• Aim of the exercise: Write each of the records out again exactly.

----

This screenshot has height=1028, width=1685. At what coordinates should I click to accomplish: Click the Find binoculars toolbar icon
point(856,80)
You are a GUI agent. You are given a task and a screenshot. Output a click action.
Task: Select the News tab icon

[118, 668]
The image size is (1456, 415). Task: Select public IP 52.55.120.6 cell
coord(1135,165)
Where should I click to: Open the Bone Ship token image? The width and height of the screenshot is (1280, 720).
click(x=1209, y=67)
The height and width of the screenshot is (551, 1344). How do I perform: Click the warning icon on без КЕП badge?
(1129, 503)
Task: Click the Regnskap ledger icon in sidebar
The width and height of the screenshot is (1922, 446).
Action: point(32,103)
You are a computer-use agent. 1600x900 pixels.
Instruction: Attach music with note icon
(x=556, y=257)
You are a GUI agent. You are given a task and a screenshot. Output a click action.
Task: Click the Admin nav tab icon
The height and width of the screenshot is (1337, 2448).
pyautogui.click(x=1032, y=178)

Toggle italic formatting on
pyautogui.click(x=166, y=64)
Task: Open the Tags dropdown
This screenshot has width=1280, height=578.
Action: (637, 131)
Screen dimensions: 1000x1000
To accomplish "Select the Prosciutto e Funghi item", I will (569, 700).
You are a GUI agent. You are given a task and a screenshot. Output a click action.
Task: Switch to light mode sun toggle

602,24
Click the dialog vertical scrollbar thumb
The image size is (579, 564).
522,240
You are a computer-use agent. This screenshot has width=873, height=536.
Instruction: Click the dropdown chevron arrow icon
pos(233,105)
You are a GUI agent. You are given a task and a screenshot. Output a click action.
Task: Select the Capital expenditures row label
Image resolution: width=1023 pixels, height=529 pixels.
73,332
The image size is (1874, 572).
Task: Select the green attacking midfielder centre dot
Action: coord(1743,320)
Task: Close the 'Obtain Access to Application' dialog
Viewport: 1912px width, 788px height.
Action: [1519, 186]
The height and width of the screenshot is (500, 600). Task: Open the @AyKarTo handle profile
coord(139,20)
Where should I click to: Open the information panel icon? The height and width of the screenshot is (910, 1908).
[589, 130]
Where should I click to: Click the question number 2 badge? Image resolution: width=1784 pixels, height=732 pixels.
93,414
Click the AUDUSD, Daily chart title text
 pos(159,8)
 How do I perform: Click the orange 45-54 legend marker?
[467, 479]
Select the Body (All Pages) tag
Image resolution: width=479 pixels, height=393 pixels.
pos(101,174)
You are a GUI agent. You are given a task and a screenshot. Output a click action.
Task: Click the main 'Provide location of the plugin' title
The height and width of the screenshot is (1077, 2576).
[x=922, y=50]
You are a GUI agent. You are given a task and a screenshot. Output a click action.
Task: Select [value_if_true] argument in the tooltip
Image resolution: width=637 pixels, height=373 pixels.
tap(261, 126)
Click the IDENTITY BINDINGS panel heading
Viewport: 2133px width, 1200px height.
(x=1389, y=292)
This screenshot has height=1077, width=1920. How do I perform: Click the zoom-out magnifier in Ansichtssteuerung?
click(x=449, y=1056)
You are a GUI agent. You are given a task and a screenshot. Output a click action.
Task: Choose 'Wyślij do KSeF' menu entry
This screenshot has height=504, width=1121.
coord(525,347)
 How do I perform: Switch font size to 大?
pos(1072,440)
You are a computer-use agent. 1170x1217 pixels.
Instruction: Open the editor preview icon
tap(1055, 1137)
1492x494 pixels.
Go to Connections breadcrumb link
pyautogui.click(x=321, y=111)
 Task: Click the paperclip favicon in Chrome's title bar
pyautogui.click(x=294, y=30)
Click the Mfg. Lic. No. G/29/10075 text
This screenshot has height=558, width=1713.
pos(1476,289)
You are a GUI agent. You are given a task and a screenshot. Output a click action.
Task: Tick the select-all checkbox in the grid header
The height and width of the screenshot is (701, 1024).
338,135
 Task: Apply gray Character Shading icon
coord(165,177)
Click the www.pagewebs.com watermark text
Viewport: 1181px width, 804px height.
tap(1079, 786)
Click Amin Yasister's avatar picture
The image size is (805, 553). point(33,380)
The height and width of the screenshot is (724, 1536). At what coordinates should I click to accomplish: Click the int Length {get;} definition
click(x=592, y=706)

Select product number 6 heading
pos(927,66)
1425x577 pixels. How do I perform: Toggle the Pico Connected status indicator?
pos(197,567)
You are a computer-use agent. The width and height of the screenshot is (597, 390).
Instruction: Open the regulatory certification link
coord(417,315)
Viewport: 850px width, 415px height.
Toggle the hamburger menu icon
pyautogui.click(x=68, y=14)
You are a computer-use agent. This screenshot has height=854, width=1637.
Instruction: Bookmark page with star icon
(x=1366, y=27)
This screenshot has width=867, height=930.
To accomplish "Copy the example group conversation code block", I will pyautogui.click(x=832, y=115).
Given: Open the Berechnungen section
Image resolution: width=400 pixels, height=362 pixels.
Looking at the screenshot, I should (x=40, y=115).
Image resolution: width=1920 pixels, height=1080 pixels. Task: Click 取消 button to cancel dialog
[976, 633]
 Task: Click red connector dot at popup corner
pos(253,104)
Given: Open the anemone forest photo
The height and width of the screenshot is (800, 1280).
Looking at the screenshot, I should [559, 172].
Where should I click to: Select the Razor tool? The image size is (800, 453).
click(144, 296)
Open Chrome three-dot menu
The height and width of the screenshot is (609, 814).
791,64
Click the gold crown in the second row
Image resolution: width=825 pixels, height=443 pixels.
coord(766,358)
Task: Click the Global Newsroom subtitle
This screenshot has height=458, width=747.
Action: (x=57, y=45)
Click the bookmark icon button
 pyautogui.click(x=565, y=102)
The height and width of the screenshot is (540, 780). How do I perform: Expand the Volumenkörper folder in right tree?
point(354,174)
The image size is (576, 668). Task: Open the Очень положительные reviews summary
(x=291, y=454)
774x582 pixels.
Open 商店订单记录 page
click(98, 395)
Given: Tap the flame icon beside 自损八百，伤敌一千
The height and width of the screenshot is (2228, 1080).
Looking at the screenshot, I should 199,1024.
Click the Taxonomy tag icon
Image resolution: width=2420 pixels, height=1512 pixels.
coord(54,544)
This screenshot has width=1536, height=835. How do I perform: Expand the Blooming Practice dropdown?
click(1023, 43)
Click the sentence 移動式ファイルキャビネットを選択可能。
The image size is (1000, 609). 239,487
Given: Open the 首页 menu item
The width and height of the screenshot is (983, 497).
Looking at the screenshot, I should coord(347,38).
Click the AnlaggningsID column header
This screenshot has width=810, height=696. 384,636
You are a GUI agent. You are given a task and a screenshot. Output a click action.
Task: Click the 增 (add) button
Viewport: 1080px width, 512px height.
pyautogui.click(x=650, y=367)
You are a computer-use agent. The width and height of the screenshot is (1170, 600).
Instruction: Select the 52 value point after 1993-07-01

----

• Exercise output:
This screenshot has height=1028, width=1685. At what coordinates should I click to accomplish: Click the Find binoculars toolbar icon
point(856,80)
You are a GUI agent. You are given a task and a screenshot. Output a click action.
Task: Select the News tab icon

[118, 668]
The image size is (1456, 415). Task: Select public IP 52.55.120.6 cell
coord(1135,165)
Where should I click to: Open the Bone Ship token image? The width and height of the screenshot is (1280, 720).
click(x=1209, y=67)
The height and width of the screenshot is (551, 1344). How do I perform: Click the warning icon on без КЕП badge?
(1129, 503)
Task: Click the Regnskap ledger icon in sidebar
The width and height of the screenshot is (1922, 446).
Action: point(32,103)
You are a computer-use agent. 1600x900 pixels.
Instruction: Attach music with note icon
(x=556, y=257)
You are a GUI agent. You are given a task and a screenshot. Output a click action.
Task: Click the Admin nav tab icon
The height and width of the screenshot is (1337, 2448).
pyautogui.click(x=1032, y=178)

Toggle italic formatting on
pyautogui.click(x=166, y=64)
Task: Open the Tags dropdown
This screenshot has width=1280, height=578.
Action: (637, 131)
Screen dimensions: 1000x1000
To accomplish "Select the Prosciutto e Funghi item", I will (569, 700).
You are a GUI agent. You are given a task and a screenshot. Output a click action.
Task: Switch to light mode sun toggle

602,24
Click the dialog vertical scrollbar thumb
The image size is (579, 564).
522,240
You are a computer-use agent. This screenshot has width=873, height=536.
Instruction: Click the dropdown chevron arrow icon
pos(233,105)
You are a GUI agent. You are given a task and a screenshot. Output a click action.
Task: Select the Capital expenditures row label
Image resolution: width=1023 pixels, height=529 pixels.
73,332
The image size is (1874, 572).
Task: Select the green attacking midfielder centre dot
Action: coord(1743,320)
Task: Close the 'Obtain Access to Application' dialog
Viewport: 1912px width, 788px height.
Action: [1519, 186]
The height and width of the screenshot is (500, 600). Task: Open the @AyKarTo handle profile
coord(139,20)
Where should I click to: Open the information panel icon? The height and width of the screenshot is (910, 1908).
[589, 130]
Where should I click to: Click the question number 2 badge? Image resolution: width=1784 pixels, height=732 pixels.
93,414
Click the AUDUSD, Daily chart title text
 pos(159,8)
 How do I perform: Click the orange 45-54 legend marker?
[467, 479]
Select the Body (All Pages) tag
Image resolution: width=479 pixels, height=393 pixels.
pos(101,174)
You are a GUI agent. You are given a task and a screenshot. Output a click action.
Task: Click the main 'Provide location of the plugin' title
The height and width of the screenshot is (1077, 2576).
[x=922, y=50]
You are a GUI agent. You are given a task and a screenshot. Output a click action.
Task: Select [value_if_true] argument in the tooltip
Image resolution: width=637 pixels, height=373 pixels.
tap(261, 126)
Click the IDENTITY BINDINGS panel heading
Viewport: 2133px width, 1200px height.
(x=1389, y=292)
This screenshot has height=1077, width=1920. How do I perform: Click the zoom-out magnifier in Ansichtssteuerung?
click(x=449, y=1056)
You are a GUI agent. You are given a task and a screenshot. Output a click action.
Task: Choose 'Wyślij do KSeF' menu entry
This screenshot has height=504, width=1121.
coord(525,347)
 How do I perform: Switch font size to 大?
pos(1072,440)
You are a computer-use agent. 1170x1217 pixels.
Instruction: Open the editor preview icon
tap(1055, 1137)
1492x494 pixels.
Go to Connections breadcrumb link
pyautogui.click(x=321, y=111)
 Task: Click the paperclip favicon in Chrome's title bar
pyautogui.click(x=294, y=30)
Click the Mfg. Lic. No. G/29/10075 text
This screenshot has height=558, width=1713.
pos(1476,289)
You are a GUI agent. You are given a task and a screenshot. Output a click action.
Task: Tick the select-all checkbox in the grid header
The height and width of the screenshot is (701, 1024).
338,135
 Task: Apply gray Character Shading icon
coord(165,177)
Click the www.pagewebs.com watermark text
Viewport: 1181px width, 804px height.
tap(1079, 786)
Click Amin Yasister's avatar picture
The image size is (805, 553). point(33,380)
The height and width of the screenshot is (724, 1536). At what coordinates should I click to accomplish: Click the int Length {get;} definition
click(x=592, y=706)

Select product number 6 heading
pos(927,66)
1425x577 pixels. How do I perform: Toggle the Pico Connected status indicator?
pos(197,567)
You are a computer-use agent. The width and height of the screenshot is (597, 390).
Instruction: Open the regulatory certification link
coord(417,315)
Viewport: 850px width, 415px height.
Toggle the hamburger menu icon
pyautogui.click(x=68, y=14)
You are a computer-use agent. This screenshot has height=854, width=1637.
Instruction: Bookmark page with star icon
(x=1366, y=27)
This screenshot has width=867, height=930.
To accomplish "Copy the example group conversation code block", I will pyautogui.click(x=832, y=115).
Given: Open the Berechnungen section
Image resolution: width=400 pixels, height=362 pixels.
Looking at the screenshot, I should (x=40, y=115).
Image resolution: width=1920 pixels, height=1080 pixels. Task: Click 取消 button to cancel dialog
[976, 633]
 Task: Click red connector dot at popup corner
pos(253,104)
Given: Open the anemone forest photo
The height and width of the screenshot is (800, 1280).
Looking at the screenshot, I should [559, 172].
Where should I click to: Select the Razor tool? The image size is (800, 453).
click(144, 296)
Open Chrome three-dot menu
The height and width of the screenshot is (609, 814).
791,64
Click the gold crown in the second row
Image resolution: width=825 pixels, height=443 pixels.
coord(766,358)
Task: Click the Global Newsroom subtitle
This screenshot has height=458, width=747.
Action: (x=57, y=45)
Click the bookmark icon button
 pyautogui.click(x=565, y=102)
The height and width of the screenshot is (540, 780). How do I perform: Expand the Volumenkörper folder in right tree?
point(354,174)
The image size is (576, 668). Task: Open the Очень положительные reviews summary
(x=291, y=454)
774x582 pixels.
Open 商店订单记录 page
click(98, 395)
Given: Tap the flame icon beside 自损八百，伤敌一千
The height and width of the screenshot is (2228, 1080).
Looking at the screenshot, I should 199,1024.
Click the Taxonomy tag icon
Image resolution: width=2420 pixels, height=1512 pixels.
coord(54,544)
This screenshot has width=1536, height=835. How do I perform: Expand the Blooming Practice dropdown?
click(1023, 43)
Click the sentence 移動式ファイルキャビネットを選択可能。
The image size is (1000, 609). 239,487
Given: Open the 首页 menu item
The width and height of the screenshot is (983, 497).
Looking at the screenshot, I should coord(347,38).
Click the AnlaggningsID column header
This screenshot has width=810, height=696. 384,636
You are a GUI agent. You are given a task and a screenshot. Output a click action.
Task: Click the 增 (add) button
Viewport: 1080px width, 512px height.
pyautogui.click(x=650, y=367)
You are a computer-use agent. The width and height of the screenshot is (1170, 600).
Instruction: Select the 52 value point after 1993-07-01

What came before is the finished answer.